Back at my Mom's in Quebec, we'd pick them outselves.  Here, I have to rely on the grocery stores.  I bought the first ones of the season on Sunday.  Steamed with a bit of butter, S&P, they were fabulous.  Does anyone else cook them?


----------



## GB (May 20, 2008)

I had them for the first time on Mothers day. I loved them.


----------



## babetoo (May 20, 2008)

please don't laugh and tell me what they are, ferns?

thanks
babe


----------



## QSis (May 20, 2008)

Yes, they are ferns, babe. Check this out Google Image Result for http://farm1.static.flickr.com/208/513981072_a38749e410.jpg

My mother loves them and I usually buy her a bag for Mother's Day, but I forgot this year!

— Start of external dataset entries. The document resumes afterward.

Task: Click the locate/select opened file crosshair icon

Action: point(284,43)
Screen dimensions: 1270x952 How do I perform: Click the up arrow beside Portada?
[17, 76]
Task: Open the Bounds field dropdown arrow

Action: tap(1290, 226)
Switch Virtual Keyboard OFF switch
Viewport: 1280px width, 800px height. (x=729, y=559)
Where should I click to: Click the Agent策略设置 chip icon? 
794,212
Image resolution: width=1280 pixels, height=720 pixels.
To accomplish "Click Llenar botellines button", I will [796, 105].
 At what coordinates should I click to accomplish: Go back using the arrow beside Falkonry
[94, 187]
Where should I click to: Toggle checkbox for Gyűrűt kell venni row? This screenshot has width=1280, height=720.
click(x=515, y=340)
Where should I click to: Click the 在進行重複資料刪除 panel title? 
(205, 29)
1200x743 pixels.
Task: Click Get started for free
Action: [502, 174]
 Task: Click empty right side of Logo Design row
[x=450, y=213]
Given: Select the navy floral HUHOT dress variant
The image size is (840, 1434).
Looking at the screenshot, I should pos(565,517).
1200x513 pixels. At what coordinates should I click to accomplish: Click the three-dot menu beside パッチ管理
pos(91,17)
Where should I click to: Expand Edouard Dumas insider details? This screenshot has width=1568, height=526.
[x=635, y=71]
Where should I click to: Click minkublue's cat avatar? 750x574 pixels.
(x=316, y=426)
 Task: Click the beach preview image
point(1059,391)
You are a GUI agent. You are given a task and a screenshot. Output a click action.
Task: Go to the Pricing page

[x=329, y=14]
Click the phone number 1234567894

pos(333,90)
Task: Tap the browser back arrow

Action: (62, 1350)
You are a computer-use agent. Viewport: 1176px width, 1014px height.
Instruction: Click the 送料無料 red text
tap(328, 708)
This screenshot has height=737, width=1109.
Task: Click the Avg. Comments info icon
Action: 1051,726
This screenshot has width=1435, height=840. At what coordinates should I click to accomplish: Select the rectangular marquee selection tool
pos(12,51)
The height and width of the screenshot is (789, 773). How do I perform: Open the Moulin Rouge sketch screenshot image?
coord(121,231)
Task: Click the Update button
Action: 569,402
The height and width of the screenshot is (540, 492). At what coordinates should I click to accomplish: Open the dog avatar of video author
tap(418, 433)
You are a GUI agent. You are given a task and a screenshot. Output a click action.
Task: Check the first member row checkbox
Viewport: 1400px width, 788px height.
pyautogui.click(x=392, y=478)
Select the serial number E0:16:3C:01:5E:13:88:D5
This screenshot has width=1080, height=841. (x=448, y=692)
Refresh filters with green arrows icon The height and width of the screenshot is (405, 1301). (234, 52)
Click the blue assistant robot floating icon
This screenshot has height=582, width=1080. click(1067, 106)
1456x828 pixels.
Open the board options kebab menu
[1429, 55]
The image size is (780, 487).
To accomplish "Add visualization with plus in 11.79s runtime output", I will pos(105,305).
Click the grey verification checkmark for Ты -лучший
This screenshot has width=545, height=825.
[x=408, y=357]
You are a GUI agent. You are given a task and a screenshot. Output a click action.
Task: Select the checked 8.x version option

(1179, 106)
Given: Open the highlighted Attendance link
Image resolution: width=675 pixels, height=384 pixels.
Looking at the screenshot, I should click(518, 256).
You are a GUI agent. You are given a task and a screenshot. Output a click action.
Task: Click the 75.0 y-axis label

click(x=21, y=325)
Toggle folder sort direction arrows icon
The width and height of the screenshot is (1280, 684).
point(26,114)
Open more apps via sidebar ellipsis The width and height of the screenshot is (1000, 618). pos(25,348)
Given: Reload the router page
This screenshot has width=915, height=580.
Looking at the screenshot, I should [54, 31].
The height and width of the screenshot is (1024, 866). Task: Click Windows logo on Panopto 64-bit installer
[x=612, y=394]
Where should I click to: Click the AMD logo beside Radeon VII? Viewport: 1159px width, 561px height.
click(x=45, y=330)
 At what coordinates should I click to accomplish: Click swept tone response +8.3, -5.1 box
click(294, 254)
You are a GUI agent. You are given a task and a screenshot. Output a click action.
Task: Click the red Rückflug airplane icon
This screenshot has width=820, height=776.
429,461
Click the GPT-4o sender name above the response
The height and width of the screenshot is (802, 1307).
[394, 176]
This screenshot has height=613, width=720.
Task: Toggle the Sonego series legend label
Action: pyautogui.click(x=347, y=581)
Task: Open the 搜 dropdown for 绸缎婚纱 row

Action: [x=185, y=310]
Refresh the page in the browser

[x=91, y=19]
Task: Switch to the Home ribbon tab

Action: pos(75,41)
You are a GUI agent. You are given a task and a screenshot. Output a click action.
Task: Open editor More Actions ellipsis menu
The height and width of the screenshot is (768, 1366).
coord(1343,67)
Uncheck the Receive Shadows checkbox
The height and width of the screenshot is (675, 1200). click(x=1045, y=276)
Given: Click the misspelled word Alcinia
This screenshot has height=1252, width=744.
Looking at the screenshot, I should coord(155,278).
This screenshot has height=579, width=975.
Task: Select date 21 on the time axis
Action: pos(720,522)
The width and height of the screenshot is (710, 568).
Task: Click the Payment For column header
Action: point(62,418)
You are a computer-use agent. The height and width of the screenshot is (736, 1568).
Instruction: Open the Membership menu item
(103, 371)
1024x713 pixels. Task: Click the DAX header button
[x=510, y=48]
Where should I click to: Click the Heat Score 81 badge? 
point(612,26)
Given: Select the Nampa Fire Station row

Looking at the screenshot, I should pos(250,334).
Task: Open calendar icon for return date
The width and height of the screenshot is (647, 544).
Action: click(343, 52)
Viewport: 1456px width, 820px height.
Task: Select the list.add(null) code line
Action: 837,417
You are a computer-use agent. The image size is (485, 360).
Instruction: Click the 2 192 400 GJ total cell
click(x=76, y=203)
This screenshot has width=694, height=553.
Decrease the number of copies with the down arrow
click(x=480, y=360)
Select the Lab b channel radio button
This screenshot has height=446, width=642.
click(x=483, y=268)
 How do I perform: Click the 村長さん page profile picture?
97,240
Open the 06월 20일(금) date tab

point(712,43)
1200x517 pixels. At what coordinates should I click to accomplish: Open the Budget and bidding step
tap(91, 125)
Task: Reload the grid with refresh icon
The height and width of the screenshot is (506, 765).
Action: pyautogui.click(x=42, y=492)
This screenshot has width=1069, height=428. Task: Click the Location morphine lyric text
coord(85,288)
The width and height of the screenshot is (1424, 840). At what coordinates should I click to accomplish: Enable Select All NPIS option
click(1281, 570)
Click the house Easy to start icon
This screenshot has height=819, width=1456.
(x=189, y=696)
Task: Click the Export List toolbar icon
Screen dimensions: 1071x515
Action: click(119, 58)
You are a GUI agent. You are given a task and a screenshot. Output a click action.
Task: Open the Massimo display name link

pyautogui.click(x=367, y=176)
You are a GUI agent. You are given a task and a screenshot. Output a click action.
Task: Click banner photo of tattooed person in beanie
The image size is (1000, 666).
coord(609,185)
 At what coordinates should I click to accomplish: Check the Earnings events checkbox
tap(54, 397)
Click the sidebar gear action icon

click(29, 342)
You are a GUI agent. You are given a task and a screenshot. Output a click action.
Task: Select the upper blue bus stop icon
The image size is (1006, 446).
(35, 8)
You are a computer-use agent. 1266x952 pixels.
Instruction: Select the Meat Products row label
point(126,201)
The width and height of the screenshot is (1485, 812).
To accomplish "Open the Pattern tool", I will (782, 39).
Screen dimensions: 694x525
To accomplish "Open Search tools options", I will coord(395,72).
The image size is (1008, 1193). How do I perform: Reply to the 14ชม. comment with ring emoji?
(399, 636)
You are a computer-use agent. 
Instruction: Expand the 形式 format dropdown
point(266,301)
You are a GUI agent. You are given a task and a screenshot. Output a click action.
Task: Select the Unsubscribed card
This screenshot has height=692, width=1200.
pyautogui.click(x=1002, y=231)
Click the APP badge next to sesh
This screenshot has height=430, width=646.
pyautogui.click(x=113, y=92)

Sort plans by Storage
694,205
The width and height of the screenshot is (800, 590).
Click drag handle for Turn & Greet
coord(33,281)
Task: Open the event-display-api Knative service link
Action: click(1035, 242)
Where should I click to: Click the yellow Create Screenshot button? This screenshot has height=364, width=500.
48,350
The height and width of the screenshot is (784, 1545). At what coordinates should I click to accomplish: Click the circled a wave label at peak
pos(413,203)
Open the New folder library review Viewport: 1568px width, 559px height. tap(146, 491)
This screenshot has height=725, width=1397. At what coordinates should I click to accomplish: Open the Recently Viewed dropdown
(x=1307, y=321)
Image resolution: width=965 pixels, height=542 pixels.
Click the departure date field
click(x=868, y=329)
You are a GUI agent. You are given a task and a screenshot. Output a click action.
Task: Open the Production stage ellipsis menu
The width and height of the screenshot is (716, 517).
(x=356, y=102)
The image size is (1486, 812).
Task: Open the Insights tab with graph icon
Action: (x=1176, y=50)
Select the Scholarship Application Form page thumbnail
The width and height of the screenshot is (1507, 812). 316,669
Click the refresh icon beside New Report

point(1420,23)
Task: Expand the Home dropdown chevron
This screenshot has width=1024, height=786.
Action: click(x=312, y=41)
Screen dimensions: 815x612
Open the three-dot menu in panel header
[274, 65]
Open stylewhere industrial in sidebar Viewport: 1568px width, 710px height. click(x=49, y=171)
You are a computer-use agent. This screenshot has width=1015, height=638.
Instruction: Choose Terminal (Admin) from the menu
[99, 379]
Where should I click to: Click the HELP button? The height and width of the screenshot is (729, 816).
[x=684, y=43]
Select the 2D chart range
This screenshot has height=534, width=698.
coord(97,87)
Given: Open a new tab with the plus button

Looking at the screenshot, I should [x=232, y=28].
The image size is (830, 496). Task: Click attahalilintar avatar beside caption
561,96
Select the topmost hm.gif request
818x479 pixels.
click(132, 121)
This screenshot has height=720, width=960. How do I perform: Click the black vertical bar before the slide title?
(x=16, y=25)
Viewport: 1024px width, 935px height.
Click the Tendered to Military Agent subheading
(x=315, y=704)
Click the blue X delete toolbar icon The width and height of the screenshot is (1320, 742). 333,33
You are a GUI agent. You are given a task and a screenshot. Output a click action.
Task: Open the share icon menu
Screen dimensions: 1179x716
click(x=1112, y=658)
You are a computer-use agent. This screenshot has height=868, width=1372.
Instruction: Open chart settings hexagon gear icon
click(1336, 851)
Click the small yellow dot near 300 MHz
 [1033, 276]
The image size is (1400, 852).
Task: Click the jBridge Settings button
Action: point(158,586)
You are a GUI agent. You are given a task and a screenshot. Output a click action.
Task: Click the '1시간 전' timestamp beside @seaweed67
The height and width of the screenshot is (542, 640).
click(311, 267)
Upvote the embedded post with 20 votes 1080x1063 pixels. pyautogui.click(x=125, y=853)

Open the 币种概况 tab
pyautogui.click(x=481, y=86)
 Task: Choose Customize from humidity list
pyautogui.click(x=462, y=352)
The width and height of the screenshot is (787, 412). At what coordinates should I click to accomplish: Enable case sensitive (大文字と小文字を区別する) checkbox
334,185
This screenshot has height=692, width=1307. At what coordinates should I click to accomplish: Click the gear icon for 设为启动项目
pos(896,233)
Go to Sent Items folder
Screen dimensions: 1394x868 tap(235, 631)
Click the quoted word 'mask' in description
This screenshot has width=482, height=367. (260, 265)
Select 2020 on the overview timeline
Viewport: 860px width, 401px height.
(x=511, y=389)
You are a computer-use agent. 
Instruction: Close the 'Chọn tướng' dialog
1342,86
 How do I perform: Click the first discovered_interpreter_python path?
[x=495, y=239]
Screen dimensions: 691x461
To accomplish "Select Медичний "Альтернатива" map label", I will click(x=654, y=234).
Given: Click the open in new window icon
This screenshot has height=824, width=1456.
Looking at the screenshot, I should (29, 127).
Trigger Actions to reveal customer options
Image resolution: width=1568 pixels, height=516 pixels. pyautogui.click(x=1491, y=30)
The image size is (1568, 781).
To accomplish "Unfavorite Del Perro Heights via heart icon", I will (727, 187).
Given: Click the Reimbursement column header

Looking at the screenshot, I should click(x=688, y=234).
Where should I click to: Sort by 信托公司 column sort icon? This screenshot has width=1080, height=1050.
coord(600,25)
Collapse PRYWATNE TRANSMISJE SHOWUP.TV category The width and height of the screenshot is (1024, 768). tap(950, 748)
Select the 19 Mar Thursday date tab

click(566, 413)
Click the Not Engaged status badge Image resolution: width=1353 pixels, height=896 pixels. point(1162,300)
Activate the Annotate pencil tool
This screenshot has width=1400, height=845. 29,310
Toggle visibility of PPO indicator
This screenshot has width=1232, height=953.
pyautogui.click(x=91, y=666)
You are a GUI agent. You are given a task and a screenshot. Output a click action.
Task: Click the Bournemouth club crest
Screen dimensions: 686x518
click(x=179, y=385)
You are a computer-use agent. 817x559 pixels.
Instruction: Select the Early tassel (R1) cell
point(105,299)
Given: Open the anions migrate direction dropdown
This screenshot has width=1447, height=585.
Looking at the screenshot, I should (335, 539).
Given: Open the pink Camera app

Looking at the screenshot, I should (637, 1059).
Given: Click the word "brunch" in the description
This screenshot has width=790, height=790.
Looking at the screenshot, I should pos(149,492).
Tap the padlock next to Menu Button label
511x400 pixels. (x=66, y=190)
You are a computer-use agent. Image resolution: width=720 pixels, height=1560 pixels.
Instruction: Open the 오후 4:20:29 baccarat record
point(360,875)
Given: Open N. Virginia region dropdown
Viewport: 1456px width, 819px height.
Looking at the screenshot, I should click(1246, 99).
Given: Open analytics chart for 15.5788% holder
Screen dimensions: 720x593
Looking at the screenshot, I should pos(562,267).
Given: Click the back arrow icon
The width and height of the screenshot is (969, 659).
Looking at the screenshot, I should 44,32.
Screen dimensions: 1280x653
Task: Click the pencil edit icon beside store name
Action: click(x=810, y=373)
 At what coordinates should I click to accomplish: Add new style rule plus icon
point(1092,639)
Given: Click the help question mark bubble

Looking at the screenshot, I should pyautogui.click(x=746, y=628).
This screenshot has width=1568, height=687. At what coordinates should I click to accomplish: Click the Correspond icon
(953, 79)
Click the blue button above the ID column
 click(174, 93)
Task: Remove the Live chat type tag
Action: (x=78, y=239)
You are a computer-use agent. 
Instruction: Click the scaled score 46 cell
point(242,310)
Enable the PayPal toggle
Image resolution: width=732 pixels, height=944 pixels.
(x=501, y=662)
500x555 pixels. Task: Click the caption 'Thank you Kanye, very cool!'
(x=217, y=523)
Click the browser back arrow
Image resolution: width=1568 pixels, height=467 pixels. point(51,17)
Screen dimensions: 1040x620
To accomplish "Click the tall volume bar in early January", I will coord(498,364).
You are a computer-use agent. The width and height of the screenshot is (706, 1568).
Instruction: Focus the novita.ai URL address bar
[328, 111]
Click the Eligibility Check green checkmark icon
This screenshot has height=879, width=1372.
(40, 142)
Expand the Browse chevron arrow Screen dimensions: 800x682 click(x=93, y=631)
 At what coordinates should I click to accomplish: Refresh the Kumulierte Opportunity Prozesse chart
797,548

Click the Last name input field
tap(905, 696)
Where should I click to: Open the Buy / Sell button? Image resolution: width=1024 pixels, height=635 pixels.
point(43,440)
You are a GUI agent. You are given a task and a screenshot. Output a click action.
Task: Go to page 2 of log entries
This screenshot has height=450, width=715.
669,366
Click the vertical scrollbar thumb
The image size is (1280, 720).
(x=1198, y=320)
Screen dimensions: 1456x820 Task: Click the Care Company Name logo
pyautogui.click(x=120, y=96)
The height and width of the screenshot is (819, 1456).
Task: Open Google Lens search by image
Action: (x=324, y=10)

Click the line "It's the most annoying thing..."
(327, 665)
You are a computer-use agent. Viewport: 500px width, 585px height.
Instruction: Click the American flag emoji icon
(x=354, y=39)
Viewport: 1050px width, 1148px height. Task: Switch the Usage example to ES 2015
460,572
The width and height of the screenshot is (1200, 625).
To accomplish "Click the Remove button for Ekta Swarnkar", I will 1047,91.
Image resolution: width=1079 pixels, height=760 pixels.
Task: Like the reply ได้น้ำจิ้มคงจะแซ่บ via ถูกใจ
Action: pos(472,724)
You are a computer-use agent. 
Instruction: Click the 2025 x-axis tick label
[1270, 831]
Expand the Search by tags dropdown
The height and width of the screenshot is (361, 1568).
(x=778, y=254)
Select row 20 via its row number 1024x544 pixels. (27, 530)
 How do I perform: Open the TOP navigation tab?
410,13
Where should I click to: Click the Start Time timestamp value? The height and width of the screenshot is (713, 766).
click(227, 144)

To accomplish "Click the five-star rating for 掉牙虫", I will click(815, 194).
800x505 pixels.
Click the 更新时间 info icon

Darn!

Lee


----------



## kadesma (May 20, 2008)

I've heard about them several times here, so now i'm going to go and bug my produce guy to get me some...So, if and when I get some, I steam them and then serve with some butter,salt and pepper?


kadesma


----------



## VeraBlue (May 20, 2008)

Better get them, fast, too....They'll be gone before you know it.

They are wonderful tossed with rigatoni, olive oil, pignoli nuts, dried cranberries and topped with toasted breadcrumbs.


----------



## Loprraine (May 21, 2008)

I only get them for about 2-3 weeks.  The pasta sounds great, thanks.  I also like them lightly sauteed in butter.  Or tossed with a bit of sauteed onion and bacon and a bit of cider vinegar.  Or blanched and used in salads.  

Welcome to the World of Fiddleheads, GB!


----------



## GB (May 21, 2008)

Yes I am hooked


----------



## quicksilver (May 21, 2008)

*     Years ago, while in St. Thomas, we ate in a restaurant in the middle of the dense jungle called "The Fiddlehead Inn". It was January at the time and don't remember seeing them on the menu. But now I see they are not native to this region. So I don't know why the name, unless owners were from your neck of the woods.*
*Interesting QSis.*


----------



## middie (May 21, 2008)

Never seen or even heard of them.


----------



## Loprraine (May 21, 2008)

I'd send you some, Middie, but I ate them all!  

You do have to be careful picking them.  There is another fern that looks similar, but is quite fuzzy, and not edible.  I picked 2 buckets of them once.


----------